- **Assignment**: For the records below, print every one exactly, with nothing dropped.

- **Given records**:
- Opening Delimiter -

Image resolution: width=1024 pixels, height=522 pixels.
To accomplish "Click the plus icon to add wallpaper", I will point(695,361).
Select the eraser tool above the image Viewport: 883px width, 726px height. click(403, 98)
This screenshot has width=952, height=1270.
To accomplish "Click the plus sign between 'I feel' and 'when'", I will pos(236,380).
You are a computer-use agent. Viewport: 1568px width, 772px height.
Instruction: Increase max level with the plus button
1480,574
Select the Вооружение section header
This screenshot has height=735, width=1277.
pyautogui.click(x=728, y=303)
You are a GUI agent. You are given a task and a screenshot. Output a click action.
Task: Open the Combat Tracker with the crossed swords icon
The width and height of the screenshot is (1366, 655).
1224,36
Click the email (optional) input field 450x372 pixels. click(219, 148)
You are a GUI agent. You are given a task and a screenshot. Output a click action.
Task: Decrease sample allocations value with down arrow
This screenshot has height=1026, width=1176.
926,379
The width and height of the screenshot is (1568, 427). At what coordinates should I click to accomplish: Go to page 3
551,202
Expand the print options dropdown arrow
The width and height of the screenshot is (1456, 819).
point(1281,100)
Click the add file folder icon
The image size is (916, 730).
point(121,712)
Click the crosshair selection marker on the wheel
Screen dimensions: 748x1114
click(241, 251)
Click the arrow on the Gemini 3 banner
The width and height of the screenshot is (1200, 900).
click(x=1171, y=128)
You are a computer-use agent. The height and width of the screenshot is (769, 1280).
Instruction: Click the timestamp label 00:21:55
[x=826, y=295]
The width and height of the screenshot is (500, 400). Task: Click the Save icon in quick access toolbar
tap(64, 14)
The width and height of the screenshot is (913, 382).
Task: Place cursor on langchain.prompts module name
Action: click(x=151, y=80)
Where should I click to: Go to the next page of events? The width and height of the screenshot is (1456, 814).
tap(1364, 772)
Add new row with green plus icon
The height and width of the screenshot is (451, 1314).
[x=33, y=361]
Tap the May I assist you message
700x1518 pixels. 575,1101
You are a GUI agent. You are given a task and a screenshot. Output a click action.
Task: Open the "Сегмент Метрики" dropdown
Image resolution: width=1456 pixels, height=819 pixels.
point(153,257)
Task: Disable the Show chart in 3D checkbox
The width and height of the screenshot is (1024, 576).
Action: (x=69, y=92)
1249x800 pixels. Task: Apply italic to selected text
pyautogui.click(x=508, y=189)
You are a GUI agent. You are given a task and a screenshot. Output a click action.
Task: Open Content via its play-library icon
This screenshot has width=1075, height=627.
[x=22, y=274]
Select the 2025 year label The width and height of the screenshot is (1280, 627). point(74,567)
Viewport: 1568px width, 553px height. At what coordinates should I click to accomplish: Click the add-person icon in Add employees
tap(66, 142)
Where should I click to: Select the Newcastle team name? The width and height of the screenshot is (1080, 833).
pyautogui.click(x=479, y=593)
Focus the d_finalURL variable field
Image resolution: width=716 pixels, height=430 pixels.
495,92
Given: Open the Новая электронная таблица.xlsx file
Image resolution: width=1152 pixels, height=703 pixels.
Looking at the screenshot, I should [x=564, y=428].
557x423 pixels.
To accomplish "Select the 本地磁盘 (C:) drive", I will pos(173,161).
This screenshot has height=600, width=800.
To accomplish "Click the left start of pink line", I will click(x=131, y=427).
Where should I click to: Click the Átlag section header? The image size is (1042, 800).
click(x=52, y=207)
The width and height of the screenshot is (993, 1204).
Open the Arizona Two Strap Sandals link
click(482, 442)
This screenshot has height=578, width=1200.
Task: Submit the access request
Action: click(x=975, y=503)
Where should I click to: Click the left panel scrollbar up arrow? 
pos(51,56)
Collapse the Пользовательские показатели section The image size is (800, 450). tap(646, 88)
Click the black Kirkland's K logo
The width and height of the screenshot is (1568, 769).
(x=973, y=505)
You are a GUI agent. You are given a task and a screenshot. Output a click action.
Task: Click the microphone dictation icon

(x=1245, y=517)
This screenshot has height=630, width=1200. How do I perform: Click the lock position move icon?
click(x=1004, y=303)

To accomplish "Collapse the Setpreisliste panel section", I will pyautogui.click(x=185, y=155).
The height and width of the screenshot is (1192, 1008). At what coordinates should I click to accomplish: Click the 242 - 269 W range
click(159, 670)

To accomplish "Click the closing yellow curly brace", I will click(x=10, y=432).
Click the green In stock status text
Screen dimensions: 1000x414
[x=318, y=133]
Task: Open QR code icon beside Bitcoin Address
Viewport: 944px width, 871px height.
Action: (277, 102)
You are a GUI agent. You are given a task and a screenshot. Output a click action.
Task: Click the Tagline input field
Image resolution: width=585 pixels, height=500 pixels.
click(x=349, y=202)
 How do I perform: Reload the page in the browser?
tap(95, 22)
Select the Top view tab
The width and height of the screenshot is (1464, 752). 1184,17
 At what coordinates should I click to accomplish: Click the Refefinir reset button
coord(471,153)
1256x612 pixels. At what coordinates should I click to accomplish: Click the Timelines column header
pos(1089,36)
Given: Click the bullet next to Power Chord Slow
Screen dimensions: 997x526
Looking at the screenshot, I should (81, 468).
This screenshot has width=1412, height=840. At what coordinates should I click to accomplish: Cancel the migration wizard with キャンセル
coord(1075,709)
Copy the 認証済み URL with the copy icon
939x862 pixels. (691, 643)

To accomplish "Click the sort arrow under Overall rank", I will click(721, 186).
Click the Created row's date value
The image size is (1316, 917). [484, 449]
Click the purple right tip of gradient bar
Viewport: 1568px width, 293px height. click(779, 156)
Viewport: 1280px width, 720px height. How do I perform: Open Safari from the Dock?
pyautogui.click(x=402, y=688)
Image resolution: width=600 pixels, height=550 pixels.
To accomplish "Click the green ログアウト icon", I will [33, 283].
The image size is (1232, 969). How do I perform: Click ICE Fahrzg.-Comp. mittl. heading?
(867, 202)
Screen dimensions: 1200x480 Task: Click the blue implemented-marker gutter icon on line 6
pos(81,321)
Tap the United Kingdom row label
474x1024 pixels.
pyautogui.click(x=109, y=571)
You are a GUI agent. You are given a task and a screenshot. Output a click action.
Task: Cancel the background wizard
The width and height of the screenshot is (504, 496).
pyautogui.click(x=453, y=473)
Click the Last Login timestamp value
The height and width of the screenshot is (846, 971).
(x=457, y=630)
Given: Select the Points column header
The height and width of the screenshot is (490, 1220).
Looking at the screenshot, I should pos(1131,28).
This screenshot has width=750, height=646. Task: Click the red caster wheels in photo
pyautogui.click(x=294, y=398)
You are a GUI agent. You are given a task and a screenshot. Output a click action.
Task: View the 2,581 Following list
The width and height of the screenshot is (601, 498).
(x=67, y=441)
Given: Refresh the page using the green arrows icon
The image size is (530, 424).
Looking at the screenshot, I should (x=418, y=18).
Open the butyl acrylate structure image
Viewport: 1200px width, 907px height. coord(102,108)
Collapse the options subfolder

- Closing Delimiter -

- **Output below**:
Image resolution: width=1024 pixels, height=522 pixels.
To accomplish "Click the plus icon to add wallpaper", I will point(695,361).
Select the eraser tool above the image Viewport: 883px width, 726px height. click(403, 98)
This screenshot has width=952, height=1270.
To accomplish "Click the plus sign between 'I feel' and 'when'", I will pos(236,380).
You are a computer-use agent. Viewport: 1568px width, 772px height.
Instruction: Increase max level with the plus button
1480,574
Select the Вооружение section header
This screenshot has height=735, width=1277.
pyautogui.click(x=728, y=303)
You are a GUI agent. You are given a task and a screenshot. Output a click action.
Task: Open the Combat Tracker with the crossed swords icon
The width and height of the screenshot is (1366, 655).
1224,36
Click the email (optional) input field 450x372 pixels. click(219, 148)
You are a GUI agent. You are given a task and a screenshot. Output a click action.
Task: Decrease sample allocations value with down arrow
This screenshot has height=1026, width=1176.
926,379
The width and height of the screenshot is (1568, 427). At what coordinates should I click to accomplish: Go to page 3
551,202
Expand the print options dropdown arrow
The width and height of the screenshot is (1456, 819).
point(1281,100)
Click the add file folder icon
The image size is (916, 730).
point(121,712)
Click the crosshair selection marker on the wheel
Screen dimensions: 748x1114
click(241, 251)
Click the arrow on the Gemini 3 banner
The width and height of the screenshot is (1200, 900).
click(x=1171, y=128)
You are a computer-use agent. The height and width of the screenshot is (769, 1280).
Instruction: Click the timestamp label 00:21:55
[x=826, y=295]
The width and height of the screenshot is (500, 400). Task: Click the Save icon in quick access toolbar
tap(64, 14)
The width and height of the screenshot is (913, 382).
Task: Place cursor on langchain.prompts module name
Action: click(x=151, y=80)
Where should I click to: Go to the next page of events? The width and height of the screenshot is (1456, 814).
tap(1364, 772)
Add new row with green plus icon
The height and width of the screenshot is (451, 1314).
[x=33, y=361]
Tap the May I assist you message
700x1518 pixels. 575,1101
You are a GUI agent. You are given a task and a screenshot. Output a click action.
Task: Open the "Сегмент Метрики" dropdown
Image resolution: width=1456 pixels, height=819 pixels.
point(153,257)
Task: Disable the Show chart in 3D checkbox
The width and height of the screenshot is (1024, 576).
Action: (x=69, y=92)
1249x800 pixels. Task: Apply italic to selected text
pyautogui.click(x=508, y=189)
You are a GUI agent. You are given a task and a screenshot. Output a click action.
Task: Open Content via its play-library icon
This screenshot has width=1075, height=627.
[x=22, y=274]
Select the 2025 year label The width and height of the screenshot is (1280, 627). point(74,567)
Viewport: 1568px width, 553px height. At what coordinates should I click to accomplish: Click the add-person icon in Add employees
tap(66, 142)
Where should I click to: Select the Newcastle team name? The width and height of the screenshot is (1080, 833).
pyautogui.click(x=479, y=593)
Focus the d_finalURL variable field
Image resolution: width=716 pixels, height=430 pixels.
495,92
Given: Open the Новая электронная таблица.xlsx file
Image resolution: width=1152 pixels, height=703 pixels.
Looking at the screenshot, I should [x=564, y=428].
557x423 pixels.
To accomplish "Select the 本地磁盘 (C:) drive", I will pos(173,161).
This screenshot has height=600, width=800.
To accomplish "Click the left start of pink line", I will click(x=131, y=427).
Where should I click to: Click the Átlag section header? The image size is (1042, 800).
click(x=52, y=207)
The width and height of the screenshot is (993, 1204).
Open the Arizona Two Strap Sandals link
click(482, 442)
This screenshot has height=578, width=1200.
Task: Submit the access request
Action: click(x=975, y=503)
Where should I click to: Click the left panel scrollbar up arrow? 
pos(51,56)
Collapse the Пользовательские показатели section The image size is (800, 450). tap(646, 88)
Click the black Kirkland's K logo
The width and height of the screenshot is (1568, 769).
(x=973, y=505)
You are a GUI agent. You are given a task and a screenshot. Output a click action.
Task: Click the microphone dictation icon

(x=1245, y=517)
This screenshot has height=630, width=1200. How do I perform: Click the lock position move icon?
click(x=1004, y=303)

To accomplish "Collapse the Setpreisliste panel section", I will pyautogui.click(x=185, y=155).
The height and width of the screenshot is (1192, 1008). At what coordinates should I click to accomplish: Click the 242 - 269 W range
click(159, 670)

To accomplish "Click the closing yellow curly brace", I will click(x=10, y=432).
Click the green In stock status text
Screen dimensions: 1000x414
[x=318, y=133]
Task: Open QR code icon beside Bitcoin Address
Viewport: 944px width, 871px height.
Action: (277, 102)
You are a GUI agent. You are given a task and a screenshot. Output a click action.
Task: Click the Tagline input field
Image resolution: width=585 pixels, height=500 pixels.
click(x=349, y=202)
 How do I perform: Reload the page in the browser?
tap(95, 22)
Select the Top view tab
The width and height of the screenshot is (1464, 752). 1184,17
 At what coordinates should I click to accomplish: Click the Refefinir reset button
coord(471,153)
1256x612 pixels. At what coordinates should I click to accomplish: Click the Timelines column header
pos(1089,36)
Given: Click the bullet next to Power Chord Slow
Screen dimensions: 997x526
Looking at the screenshot, I should (81, 468).
This screenshot has width=1412, height=840. At what coordinates should I click to accomplish: Cancel the migration wizard with キャンセル
coord(1075,709)
Copy the 認証済み URL with the copy icon
939x862 pixels. (691, 643)

To accomplish "Click the sort arrow under Overall rank", I will click(721, 186).
Click the Created row's date value
The image size is (1316, 917). [484, 449]
Click the purple right tip of gradient bar
Viewport: 1568px width, 293px height. click(779, 156)
Viewport: 1280px width, 720px height. How do I perform: Open Safari from the Dock?
pyautogui.click(x=402, y=688)
Image resolution: width=600 pixels, height=550 pixels.
To accomplish "Click the green ログアウト icon", I will [33, 283].
The image size is (1232, 969). How do I perform: Click ICE Fahrzg.-Comp. mittl. heading?
(867, 202)
Screen dimensions: 1200x480 Task: Click the blue implemented-marker gutter icon on line 6
pos(81,321)
Tap the United Kingdom row label
474x1024 pixels.
pyautogui.click(x=109, y=571)
You are a GUI agent. You are given a task and a screenshot. Output a click action.
Task: Cancel the background wizard
The width and height of the screenshot is (504, 496).
pyautogui.click(x=453, y=473)
Click the Last Login timestamp value
The height and width of the screenshot is (846, 971).
(x=457, y=630)
Given: Select the Points column header
The height and width of the screenshot is (490, 1220).
Looking at the screenshot, I should pos(1131,28).
This screenshot has width=750, height=646. Task: Click the red caster wheels in photo
pyautogui.click(x=294, y=398)
You are a GUI agent. You are given a task and a screenshot. Output a click action.
Task: View the 2,581 Following list
The width and height of the screenshot is (601, 498).
(x=67, y=441)
Given: Refresh the page using the green arrows icon
The image size is (530, 424).
Looking at the screenshot, I should (x=418, y=18).
Open the butyl acrylate structure image
Viewport: 1200px width, 907px height. coord(102,108)
Collapse the options subfolder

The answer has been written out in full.